## Requirements
Copy out every one of these records again, swapping each "GUI agent" for "interface agent" and leaving all other text untouched.

## Given entries
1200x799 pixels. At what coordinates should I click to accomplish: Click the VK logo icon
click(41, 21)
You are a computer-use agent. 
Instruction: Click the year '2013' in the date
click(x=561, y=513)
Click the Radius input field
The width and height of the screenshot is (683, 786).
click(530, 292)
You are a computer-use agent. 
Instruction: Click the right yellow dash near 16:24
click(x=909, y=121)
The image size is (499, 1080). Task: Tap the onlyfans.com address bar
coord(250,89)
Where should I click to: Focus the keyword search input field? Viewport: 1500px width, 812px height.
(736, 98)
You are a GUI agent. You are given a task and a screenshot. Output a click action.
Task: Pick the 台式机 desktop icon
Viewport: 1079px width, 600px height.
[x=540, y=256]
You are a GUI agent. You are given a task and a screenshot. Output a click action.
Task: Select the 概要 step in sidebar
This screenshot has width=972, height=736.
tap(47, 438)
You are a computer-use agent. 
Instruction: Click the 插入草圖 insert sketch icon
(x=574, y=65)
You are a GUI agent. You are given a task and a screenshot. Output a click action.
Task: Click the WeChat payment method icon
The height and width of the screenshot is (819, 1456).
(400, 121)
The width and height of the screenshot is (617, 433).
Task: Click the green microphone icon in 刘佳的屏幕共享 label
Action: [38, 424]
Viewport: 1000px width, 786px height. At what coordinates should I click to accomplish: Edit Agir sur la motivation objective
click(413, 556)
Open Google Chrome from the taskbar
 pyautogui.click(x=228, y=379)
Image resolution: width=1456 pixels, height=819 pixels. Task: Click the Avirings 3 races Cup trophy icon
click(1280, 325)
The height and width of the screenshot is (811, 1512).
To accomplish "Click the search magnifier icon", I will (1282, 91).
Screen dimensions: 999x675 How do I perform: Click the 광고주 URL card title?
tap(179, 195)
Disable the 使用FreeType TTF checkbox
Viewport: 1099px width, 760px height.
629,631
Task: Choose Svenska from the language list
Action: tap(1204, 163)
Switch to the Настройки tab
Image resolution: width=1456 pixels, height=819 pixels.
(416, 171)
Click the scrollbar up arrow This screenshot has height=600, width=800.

## Full answer
1200x799 pixels. At what coordinates should I click to accomplish: Click the VK logo icon
click(41, 21)
You are a computer-use agent. 
Instruction: Click the year '2013' in the date
click(x=561, y=513)
Click the Radius input field
The width and height of the screenshot is (683, 786).
click(530, 292)
You are a computer-use agent. 
Instruction: Click the right yellow dash near 16:24
click(x=909, y=121)
The image size is (499, 1080). Task: Tap the onlyfans.com address bar
coord(250,89)
Where should I click to: Focus the keyword search input field? Viewport: 1500px width, 812px height.
(736, 98)
You are a interface agent. You are given a task and a screenshot. Output a click action.
Task: Pick the 台式机 desktop icon
Viewport: 1079px width, 600px height.
[x=540, y=256]
You are a interface agent. You are given a task and a screenshot. Output a click action.
Task: Select the 概要 step in sidebar
This screenshot has width=972, height=736.
tap(47, 438)
You are a computer-use agent. 
Instruction: Click the 插入草圖 insert sketch icon
(x=574, y=65)
You are a interface agent. You are given a task and a screenshot. Output a click action.
Task: Click the WeChat payment method icon
The height and width of the screenshot is (819, 1456).
(400, 121)
The width and height of the screenshot is (617, 433).
Task: Click the green microphone icon in 刘佳的屏幕共享 label
Action: [38, 424]
Viewport: 1000px width, 786px height. At what coordinates should I click to accomplish: Edit Agir sur la motivation objective
click(413, 556)
Open Google Chrome from the taskbar
 pyautogui.click(x=228, y=379)
Image resolution: width=1456 pixels, height=819 pixels. Task: Click the Avirings 3 races Cup trophy icon
click(1280, 325)
The height and width of the screenshot is (811, 1512).
To accomplish "Click the search magnifier icon", I will (1282, 91).
Screen dimensions: 999x675 How do I perform: Click the 광고주 URL card title?
tap(179, 195)
Disable the 使用FreeType TTF checkbox
Viewport: 1099px width, 760px height.
629,631
Task: Choose Svenska from the language list
Action: tap(1204, 163)
Switch to the Настройки tab
Image resolution: width=1456 pixels, height=819 pixels.
(416, 171)
Click the scrollbar up arrow This screenshot has height=600, width=800.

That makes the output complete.